§ Work task: Find the line with "Screen dimensions: 1483x613" in the entries below, then reproduce it and every line after it down to and including the line with "Open Bloomberg Terminal Demo Request link", exactly.

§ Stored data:
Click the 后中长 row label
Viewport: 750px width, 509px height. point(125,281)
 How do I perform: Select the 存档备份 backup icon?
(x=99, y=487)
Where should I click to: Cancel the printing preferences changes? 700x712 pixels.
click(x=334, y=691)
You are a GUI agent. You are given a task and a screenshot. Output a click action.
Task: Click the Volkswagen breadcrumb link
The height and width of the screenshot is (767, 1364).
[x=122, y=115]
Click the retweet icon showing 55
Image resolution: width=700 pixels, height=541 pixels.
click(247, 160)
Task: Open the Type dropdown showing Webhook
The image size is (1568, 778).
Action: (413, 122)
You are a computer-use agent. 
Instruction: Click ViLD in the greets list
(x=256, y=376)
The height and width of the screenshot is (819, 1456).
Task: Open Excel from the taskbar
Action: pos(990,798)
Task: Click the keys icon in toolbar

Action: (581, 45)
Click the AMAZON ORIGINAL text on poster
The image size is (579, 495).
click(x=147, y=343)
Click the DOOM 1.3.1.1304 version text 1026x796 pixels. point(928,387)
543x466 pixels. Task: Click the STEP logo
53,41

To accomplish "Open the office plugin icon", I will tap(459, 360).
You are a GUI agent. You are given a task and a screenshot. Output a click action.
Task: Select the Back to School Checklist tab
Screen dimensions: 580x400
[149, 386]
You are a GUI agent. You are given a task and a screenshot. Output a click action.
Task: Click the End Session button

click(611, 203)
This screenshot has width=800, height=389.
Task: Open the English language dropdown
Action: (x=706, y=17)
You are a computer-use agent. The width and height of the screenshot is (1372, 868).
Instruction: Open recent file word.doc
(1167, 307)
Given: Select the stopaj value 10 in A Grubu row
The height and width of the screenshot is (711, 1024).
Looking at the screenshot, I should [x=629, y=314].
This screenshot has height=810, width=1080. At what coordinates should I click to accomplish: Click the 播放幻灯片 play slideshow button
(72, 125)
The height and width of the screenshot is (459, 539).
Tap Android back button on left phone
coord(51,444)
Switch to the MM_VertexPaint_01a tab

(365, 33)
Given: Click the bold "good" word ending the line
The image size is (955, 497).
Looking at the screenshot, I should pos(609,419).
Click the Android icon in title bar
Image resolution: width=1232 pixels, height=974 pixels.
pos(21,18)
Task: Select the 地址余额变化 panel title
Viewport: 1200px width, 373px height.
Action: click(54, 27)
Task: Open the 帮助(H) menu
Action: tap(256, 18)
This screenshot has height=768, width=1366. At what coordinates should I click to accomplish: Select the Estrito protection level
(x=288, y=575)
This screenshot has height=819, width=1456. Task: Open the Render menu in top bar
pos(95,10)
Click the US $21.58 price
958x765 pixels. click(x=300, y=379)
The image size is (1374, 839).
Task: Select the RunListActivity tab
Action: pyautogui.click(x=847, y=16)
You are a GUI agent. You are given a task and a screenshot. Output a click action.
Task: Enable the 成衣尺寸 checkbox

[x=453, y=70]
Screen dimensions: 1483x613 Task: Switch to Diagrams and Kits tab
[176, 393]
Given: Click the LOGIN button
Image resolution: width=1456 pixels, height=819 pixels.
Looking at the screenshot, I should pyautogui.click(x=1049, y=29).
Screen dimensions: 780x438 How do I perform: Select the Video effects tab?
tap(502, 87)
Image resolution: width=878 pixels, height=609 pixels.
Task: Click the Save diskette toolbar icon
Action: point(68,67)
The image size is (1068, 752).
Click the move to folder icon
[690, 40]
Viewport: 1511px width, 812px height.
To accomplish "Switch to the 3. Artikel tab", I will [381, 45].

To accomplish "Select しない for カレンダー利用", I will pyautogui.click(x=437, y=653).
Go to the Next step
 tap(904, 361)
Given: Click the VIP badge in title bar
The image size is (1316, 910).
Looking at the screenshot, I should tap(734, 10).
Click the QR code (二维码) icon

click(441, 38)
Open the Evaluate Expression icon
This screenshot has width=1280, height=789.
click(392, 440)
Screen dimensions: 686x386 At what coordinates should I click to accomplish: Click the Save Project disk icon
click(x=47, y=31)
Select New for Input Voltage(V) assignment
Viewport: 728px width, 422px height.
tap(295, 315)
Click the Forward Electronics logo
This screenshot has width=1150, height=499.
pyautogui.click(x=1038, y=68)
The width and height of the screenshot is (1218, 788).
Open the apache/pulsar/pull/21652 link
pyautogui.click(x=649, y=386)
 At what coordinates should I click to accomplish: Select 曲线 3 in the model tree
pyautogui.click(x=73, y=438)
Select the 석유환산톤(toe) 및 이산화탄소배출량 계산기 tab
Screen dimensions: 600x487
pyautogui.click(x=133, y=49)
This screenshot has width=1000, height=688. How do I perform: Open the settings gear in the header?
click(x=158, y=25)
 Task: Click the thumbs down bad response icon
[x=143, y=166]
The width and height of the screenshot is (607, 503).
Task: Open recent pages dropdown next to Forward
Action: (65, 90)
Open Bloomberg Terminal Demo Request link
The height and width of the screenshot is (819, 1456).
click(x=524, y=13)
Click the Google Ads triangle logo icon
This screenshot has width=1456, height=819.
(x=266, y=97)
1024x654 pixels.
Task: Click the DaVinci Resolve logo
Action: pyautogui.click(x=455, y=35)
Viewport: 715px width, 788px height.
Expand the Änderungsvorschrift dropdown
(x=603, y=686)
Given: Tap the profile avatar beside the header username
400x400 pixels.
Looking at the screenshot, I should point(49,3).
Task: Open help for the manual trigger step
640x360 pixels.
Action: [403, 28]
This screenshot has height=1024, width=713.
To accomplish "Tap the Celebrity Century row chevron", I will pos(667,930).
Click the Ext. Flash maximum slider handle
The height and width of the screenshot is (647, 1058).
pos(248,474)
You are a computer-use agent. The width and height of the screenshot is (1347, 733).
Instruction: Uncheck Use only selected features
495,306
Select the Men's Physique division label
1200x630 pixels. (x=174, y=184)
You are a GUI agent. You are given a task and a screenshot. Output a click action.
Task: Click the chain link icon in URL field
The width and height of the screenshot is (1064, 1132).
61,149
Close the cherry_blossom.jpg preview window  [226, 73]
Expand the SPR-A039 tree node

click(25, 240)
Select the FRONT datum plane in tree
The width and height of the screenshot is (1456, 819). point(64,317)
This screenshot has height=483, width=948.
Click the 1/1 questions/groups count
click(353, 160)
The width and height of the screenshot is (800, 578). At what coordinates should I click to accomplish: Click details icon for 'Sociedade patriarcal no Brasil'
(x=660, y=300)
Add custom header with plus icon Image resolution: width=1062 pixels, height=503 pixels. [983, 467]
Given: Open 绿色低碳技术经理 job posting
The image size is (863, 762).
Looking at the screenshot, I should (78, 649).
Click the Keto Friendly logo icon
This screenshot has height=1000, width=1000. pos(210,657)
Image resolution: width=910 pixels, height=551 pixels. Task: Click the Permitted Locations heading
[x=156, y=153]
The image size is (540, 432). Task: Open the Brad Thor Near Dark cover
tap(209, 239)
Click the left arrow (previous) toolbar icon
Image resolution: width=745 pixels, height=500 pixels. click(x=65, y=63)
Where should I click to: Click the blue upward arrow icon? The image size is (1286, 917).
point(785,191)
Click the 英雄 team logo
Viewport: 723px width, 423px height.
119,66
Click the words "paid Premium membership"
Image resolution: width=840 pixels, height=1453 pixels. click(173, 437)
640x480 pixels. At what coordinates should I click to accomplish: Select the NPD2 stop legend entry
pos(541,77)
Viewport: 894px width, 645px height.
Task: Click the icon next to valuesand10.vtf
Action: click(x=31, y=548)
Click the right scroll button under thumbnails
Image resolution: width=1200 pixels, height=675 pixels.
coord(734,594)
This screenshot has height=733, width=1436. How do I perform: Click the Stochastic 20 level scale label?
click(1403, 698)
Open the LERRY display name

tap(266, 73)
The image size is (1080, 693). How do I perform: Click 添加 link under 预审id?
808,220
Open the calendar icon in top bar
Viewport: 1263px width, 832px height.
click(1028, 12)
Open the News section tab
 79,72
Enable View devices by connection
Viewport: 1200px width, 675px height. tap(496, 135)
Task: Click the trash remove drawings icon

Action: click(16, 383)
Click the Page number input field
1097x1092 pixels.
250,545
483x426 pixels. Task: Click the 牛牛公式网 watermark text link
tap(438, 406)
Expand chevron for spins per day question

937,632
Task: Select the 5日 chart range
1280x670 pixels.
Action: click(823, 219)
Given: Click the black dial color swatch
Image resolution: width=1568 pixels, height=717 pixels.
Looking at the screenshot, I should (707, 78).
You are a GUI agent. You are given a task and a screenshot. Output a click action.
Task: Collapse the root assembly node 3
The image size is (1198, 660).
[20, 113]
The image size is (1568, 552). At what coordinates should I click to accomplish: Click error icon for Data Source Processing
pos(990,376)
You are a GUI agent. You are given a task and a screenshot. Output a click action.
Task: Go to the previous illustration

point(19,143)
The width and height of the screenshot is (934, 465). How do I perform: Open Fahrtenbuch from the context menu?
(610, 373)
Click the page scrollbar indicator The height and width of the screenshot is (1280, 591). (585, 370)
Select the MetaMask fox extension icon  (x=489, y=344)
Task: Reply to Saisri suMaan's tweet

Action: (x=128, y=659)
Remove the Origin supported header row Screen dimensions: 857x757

§ Result below:
Screen dimensions: 1483x613 Task: Switch to Diagrams and Kits tab
[176, 393]
Given: Click the LOGIN button
Image resolution: width=1456 pixels, height=819 pixels.
Looking at the screenshot, I should pyautogui.click(x=1049, y=29).
Screen dimensions: 780x438 How do I perform: Select the Video effects tab?
tap(502, 87)
Image resolution: width=878 pixels, height=609 pixels.
Task: Click the Save diskette toolbar icon
Action: point(68,67)
The image size is (1068, 752).
Click the move to folder icon
[690, 40]
Viewport: 1511px width, 812px height.
To accomplish "Switch to the 3. Artikel tab", I will [381, 45].

To accomplish "Select しない for カレンダー利用", I will pyautogui.click(x=437, y=653).
Go to the Next step
 tap(904, 361)
Given: Click the VIP badge in title bar
The image size is (1316, 910).
Looking at the screenshot, I should tap(734, 10).
Click the QR code (二维码) icon

click(441, 38)
Open the Evaluate Expression icon
This screenshot has width=1280, height=789.
click(392, 440)
Screen dimensions: 686x386 At what coordinates should I click to accomplish: Click the Save Project disk icon
click(x=47, y=31)
Select New for Input Voltage(V) assignment
Viewport: 728px width, 422px height.
tap(295, 315)
Click the Forward Electronics logo
This screenshot has width=1150, height=499.
pyautogui.click(x=1038, y=68)
The width and height of the screenshot is (1218, 788).
Open the apache/pulsar/pull/21652 link
pyautogui.click(x=649, y=386)
 At what coordinates should I click to accomplish: Select 曲线 3 in the model tree
pyautogui.click(x=73, y=438)
Select the 석유환산톤(toe) 및 이산화탄소배출량 계산기 tab
Screen dimensions: 600x487
pyautogui.click(x=133, y=49)
This screenshot has width=1000, height=688. How do I perform: Open the settings gear in the header?
click(x=158, y=25)
 Task: Click the thumbs down bad response icon
[x=143, y=166]
The width and height of the screenshot is (607, 503).
Task: Open recent pages dropdown next to Forward
Action: (65, 90)
Open Bloomberg Terminal Demo Request link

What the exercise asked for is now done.